[start Material for this exercise]
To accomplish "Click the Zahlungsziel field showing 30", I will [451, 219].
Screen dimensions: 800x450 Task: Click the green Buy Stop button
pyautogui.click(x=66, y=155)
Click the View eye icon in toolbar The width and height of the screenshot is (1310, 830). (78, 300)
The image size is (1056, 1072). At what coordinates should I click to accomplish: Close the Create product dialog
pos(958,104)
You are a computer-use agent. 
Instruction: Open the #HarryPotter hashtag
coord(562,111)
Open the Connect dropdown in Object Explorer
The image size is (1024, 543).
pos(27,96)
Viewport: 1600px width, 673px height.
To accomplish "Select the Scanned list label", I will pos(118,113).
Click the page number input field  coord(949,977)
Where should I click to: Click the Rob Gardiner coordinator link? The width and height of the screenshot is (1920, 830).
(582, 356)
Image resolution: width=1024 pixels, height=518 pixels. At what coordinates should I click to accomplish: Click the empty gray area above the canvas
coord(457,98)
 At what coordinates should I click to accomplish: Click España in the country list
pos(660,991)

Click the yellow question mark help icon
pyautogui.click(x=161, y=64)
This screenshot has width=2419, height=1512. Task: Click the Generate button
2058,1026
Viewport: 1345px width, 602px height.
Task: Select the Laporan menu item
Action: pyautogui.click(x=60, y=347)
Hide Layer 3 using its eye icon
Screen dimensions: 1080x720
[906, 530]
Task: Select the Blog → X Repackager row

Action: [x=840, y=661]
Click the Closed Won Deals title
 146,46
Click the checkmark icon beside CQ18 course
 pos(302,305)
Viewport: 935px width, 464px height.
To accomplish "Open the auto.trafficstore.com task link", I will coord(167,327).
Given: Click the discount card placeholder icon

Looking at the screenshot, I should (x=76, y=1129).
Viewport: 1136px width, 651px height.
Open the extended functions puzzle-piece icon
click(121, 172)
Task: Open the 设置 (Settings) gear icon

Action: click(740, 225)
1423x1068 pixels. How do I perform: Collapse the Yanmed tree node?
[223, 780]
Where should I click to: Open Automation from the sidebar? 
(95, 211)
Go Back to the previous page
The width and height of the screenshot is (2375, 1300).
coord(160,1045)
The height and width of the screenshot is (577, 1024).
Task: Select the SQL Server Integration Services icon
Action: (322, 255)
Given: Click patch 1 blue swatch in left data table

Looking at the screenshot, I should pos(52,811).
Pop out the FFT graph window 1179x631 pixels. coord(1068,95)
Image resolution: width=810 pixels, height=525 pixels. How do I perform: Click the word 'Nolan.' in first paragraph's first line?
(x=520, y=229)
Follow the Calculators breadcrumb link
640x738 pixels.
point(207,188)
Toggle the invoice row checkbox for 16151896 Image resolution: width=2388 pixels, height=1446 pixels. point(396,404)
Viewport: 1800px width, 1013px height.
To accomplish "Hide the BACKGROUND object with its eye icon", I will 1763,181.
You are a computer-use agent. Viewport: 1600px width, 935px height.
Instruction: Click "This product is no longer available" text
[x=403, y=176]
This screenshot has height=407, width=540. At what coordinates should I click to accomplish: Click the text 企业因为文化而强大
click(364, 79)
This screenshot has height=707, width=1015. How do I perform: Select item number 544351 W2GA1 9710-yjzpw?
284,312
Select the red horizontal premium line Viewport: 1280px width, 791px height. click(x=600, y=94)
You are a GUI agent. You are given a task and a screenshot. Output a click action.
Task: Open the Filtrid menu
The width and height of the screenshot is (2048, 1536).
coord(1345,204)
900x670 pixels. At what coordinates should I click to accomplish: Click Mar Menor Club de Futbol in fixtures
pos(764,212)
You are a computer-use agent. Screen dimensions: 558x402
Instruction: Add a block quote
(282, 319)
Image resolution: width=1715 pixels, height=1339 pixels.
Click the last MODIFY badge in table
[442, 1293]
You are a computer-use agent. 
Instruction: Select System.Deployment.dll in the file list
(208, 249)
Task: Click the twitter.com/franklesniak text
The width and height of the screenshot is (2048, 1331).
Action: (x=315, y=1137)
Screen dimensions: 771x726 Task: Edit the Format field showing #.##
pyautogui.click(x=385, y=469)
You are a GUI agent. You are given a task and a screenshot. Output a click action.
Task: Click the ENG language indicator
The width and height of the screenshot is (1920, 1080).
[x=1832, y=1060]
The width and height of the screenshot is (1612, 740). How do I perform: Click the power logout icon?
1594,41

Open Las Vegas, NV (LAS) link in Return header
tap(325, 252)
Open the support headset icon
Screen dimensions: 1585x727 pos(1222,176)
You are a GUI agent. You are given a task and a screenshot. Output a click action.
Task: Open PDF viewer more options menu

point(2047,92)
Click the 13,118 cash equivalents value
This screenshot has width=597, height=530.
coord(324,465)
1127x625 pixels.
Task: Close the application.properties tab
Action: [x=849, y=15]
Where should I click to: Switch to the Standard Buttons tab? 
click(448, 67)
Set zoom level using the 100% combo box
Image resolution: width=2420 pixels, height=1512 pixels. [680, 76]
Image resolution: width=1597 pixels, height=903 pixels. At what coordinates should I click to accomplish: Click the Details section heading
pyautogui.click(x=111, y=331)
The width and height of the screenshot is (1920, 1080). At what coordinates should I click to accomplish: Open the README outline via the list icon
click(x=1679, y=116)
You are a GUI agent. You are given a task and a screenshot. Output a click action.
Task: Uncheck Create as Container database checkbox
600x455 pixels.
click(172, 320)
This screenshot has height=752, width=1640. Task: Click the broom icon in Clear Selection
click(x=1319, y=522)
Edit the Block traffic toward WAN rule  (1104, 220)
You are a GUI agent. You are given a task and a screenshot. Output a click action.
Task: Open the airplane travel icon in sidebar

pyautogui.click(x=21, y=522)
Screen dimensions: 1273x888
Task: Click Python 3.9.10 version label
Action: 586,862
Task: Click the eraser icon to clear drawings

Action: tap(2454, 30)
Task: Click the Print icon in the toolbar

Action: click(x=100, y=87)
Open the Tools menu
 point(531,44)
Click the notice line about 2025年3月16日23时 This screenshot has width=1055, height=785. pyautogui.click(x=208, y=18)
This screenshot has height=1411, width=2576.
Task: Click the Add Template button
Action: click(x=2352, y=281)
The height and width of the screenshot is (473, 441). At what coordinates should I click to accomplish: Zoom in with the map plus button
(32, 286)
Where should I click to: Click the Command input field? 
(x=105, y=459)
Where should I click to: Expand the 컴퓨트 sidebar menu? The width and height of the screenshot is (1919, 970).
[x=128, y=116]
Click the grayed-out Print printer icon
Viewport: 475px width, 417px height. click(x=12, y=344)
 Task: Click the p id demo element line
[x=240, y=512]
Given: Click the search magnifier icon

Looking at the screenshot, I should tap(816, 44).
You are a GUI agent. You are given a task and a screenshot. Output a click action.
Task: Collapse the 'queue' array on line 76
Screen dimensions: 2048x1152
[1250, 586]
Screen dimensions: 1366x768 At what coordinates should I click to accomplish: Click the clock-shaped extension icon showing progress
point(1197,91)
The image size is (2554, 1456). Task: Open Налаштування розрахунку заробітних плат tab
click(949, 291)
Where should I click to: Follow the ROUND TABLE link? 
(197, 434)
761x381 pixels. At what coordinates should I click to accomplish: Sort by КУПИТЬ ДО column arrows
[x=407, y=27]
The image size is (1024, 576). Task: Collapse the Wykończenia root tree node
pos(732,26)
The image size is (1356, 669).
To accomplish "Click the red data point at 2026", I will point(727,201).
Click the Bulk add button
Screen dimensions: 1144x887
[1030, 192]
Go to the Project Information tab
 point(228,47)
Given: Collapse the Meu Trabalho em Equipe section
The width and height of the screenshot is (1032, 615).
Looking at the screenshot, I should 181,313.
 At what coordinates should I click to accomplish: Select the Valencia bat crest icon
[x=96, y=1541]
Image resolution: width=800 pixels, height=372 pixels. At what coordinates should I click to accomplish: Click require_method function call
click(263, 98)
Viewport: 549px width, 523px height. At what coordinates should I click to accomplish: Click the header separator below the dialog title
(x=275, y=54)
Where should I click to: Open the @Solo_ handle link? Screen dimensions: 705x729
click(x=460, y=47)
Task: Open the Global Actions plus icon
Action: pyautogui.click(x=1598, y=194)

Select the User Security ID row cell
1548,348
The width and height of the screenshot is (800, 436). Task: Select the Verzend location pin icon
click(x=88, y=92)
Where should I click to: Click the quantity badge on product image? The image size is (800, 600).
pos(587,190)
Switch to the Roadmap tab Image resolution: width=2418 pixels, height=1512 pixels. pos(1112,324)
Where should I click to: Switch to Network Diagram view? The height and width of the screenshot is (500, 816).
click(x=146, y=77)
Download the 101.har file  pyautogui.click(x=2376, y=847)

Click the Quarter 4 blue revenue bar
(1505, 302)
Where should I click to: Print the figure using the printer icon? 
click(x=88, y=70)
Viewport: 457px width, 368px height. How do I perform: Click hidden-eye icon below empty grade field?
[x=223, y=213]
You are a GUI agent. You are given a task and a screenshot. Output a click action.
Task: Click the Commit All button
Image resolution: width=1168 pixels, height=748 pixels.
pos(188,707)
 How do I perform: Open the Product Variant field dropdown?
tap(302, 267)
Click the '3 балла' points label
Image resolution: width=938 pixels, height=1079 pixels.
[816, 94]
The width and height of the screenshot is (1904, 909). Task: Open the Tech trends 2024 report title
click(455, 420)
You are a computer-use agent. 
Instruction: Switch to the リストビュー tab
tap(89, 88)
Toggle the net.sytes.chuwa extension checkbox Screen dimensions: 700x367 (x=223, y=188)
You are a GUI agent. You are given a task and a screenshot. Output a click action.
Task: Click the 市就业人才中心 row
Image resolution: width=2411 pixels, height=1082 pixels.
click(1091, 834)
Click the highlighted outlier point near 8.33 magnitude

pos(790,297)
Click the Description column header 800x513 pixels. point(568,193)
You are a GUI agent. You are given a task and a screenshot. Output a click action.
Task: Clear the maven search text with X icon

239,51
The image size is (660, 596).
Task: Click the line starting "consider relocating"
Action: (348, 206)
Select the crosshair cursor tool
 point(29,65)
[end Material for this exercise]
Work to complete => Begin at the first line of the data and stop after the line that contains "pos(660,991)". Reproduce every line in that span, requests included, but shift each coordinate in the answers by adding 74 to it.

Exercise solution =>
To accomplish "Click the Zahlungsziel field showing 30", I will [525, 293].
Screen dimensions: 800x450 Task: Click the green Buy Stop button
pyautogui.click(x=140, y=229)
Click the View eye icon in toolbar The width and height of the screenshot is (1310, 830). (152, 374)
The image size is (1056, 1072). At what coordinates should I click to accomplish: Close the Create product dialog
pos(1032,178)
You are a computer-use agent. 
Instruction: Open the #HarryPotter hashtag
coord(636,185)
Open the Connect dropdown in Object Explorer
The image size is (1024, 543).
pos(101,170)
Viewport: 1600px width, 673px height.
To accomplish "Select the Scanned list label", I will pos(192,187).
Click the page number input field  coord(1023,1051)
Where should I click to: Click the Rob Gardiner coordinator link? The width and height of the screenshot is (1920, 830).
(656, 430)
Image resolution: width=1024 pixels, height=518 pixels. At what coordinates should I click to accomplish: Click the empty gray area above the canvas
coord(531,172)
 At what coordinates should I click to accomplish: Click España in the country list
pos(734,1065)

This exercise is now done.